## Data

# # #

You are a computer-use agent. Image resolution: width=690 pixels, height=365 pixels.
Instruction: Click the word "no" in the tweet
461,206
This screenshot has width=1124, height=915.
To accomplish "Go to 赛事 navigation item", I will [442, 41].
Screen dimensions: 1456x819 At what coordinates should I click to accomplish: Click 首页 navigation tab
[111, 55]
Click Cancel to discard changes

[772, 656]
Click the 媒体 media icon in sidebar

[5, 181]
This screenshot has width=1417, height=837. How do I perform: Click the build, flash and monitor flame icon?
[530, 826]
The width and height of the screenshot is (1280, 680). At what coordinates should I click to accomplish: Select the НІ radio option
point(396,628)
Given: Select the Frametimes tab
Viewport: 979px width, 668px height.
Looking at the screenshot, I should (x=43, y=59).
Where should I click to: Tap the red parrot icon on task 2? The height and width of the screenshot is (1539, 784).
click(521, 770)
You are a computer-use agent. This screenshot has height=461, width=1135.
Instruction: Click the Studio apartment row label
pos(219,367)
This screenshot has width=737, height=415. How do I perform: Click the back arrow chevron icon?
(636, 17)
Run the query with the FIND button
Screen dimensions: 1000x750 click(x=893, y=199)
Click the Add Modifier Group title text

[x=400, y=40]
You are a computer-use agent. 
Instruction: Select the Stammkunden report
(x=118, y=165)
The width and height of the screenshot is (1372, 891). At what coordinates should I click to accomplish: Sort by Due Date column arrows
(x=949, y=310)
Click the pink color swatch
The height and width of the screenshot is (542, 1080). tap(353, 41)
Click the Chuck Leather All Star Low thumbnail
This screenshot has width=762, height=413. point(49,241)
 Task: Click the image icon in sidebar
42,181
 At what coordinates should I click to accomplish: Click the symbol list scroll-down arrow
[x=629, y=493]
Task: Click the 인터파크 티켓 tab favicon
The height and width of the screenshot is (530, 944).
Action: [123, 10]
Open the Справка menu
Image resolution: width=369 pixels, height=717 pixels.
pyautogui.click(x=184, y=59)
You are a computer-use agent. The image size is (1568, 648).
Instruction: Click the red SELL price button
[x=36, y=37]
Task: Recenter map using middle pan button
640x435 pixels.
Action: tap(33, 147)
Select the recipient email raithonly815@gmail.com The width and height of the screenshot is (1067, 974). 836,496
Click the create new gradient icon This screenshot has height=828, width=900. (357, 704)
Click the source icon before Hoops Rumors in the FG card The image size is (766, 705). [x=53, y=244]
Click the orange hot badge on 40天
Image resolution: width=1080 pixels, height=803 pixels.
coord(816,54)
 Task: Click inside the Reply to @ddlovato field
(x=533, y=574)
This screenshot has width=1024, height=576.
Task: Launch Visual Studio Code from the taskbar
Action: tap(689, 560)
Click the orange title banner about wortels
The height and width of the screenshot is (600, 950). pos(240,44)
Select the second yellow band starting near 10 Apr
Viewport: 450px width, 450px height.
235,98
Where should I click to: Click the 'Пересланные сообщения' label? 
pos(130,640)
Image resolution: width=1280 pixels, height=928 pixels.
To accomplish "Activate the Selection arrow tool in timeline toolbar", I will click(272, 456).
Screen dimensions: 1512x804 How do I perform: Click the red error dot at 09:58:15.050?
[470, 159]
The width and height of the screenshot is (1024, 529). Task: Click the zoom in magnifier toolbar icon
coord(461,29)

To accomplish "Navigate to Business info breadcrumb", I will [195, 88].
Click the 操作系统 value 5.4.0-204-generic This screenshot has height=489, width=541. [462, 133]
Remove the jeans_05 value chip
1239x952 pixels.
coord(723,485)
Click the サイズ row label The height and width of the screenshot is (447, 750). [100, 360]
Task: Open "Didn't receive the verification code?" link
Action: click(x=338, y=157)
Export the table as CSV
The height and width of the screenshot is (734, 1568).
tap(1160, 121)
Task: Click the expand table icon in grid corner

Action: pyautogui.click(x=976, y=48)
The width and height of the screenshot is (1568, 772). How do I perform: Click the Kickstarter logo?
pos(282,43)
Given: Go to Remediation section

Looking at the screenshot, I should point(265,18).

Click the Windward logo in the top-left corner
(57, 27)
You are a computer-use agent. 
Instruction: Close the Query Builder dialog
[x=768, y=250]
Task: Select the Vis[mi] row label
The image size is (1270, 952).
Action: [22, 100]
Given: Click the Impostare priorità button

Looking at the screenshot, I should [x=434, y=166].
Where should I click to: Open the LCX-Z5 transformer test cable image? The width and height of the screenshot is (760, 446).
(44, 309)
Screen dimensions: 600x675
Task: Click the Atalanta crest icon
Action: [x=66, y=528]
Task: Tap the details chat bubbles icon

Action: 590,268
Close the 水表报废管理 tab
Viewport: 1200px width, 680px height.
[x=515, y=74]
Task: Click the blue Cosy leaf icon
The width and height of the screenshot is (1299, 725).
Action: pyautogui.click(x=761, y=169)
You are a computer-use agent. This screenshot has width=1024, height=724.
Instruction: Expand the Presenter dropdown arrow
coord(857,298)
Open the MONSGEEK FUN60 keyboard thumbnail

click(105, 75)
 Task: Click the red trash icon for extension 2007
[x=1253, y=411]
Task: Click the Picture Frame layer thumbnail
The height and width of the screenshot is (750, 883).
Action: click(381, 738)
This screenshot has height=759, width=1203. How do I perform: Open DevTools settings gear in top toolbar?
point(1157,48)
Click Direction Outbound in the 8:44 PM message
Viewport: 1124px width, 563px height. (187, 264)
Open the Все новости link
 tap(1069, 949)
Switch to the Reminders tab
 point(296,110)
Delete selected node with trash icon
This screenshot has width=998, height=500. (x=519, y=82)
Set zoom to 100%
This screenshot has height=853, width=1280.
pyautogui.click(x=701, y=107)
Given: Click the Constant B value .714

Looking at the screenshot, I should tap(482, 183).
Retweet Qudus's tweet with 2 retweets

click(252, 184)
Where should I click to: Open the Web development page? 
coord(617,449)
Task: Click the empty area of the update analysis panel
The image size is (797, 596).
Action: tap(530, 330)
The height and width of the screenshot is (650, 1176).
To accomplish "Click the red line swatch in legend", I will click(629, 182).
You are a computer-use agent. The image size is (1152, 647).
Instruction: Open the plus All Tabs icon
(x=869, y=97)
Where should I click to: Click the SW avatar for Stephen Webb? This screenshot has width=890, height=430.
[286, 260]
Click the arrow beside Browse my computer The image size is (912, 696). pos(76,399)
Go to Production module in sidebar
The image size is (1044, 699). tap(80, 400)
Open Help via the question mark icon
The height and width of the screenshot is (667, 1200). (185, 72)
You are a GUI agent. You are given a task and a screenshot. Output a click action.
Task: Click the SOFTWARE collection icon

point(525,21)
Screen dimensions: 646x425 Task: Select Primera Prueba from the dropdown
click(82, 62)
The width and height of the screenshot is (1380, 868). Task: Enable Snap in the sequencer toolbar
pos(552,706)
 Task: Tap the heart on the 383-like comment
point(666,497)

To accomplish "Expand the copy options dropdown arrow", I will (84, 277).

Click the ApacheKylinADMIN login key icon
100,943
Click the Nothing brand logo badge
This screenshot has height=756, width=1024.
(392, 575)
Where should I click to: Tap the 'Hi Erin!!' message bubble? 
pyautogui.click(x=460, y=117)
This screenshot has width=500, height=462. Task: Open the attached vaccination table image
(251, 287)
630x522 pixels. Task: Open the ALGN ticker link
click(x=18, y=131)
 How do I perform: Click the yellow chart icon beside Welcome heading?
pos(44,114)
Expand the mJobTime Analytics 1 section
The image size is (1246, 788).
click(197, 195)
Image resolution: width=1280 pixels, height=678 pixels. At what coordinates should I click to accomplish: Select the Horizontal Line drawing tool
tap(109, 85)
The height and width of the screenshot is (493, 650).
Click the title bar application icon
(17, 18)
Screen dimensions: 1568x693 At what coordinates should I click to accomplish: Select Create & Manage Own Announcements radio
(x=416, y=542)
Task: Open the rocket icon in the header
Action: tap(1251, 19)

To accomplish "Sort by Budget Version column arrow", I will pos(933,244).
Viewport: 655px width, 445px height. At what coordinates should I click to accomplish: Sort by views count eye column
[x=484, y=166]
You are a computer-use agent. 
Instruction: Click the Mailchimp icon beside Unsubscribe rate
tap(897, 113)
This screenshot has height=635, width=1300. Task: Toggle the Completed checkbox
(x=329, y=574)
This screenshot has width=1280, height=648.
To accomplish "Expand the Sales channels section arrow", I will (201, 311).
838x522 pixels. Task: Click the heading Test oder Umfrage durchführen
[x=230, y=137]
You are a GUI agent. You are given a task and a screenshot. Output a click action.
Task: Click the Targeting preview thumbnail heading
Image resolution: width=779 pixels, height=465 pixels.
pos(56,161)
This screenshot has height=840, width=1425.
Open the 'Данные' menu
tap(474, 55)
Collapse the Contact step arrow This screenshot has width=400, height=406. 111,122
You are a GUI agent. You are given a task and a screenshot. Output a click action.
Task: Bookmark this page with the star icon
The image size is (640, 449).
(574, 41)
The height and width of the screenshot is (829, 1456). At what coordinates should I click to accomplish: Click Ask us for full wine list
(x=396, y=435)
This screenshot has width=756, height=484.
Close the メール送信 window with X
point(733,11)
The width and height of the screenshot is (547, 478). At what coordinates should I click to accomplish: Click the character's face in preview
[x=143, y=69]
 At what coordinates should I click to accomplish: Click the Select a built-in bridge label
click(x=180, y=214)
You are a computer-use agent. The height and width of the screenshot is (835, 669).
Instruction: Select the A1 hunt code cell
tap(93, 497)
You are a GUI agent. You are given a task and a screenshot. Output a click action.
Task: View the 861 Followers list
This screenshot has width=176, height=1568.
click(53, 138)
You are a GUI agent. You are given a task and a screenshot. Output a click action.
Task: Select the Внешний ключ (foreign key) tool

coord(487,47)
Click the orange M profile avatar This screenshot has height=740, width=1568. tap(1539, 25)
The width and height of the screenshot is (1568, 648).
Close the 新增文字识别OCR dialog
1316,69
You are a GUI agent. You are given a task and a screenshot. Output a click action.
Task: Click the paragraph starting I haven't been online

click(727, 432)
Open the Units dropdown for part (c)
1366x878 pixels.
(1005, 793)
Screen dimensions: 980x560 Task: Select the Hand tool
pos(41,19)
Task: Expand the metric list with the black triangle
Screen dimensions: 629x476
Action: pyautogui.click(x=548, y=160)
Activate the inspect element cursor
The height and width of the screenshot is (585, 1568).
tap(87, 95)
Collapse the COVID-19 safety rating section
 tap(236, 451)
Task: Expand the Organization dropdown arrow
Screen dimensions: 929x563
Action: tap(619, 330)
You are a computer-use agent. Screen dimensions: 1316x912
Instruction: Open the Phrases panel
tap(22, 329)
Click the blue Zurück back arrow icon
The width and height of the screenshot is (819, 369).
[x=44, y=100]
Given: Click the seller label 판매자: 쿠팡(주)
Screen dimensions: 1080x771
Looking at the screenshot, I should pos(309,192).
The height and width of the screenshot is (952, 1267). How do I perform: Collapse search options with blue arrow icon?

# # #

## Exercise prompt
Provide solely the number of lines in the data that include the word "badge".

## Answer for this exercise
2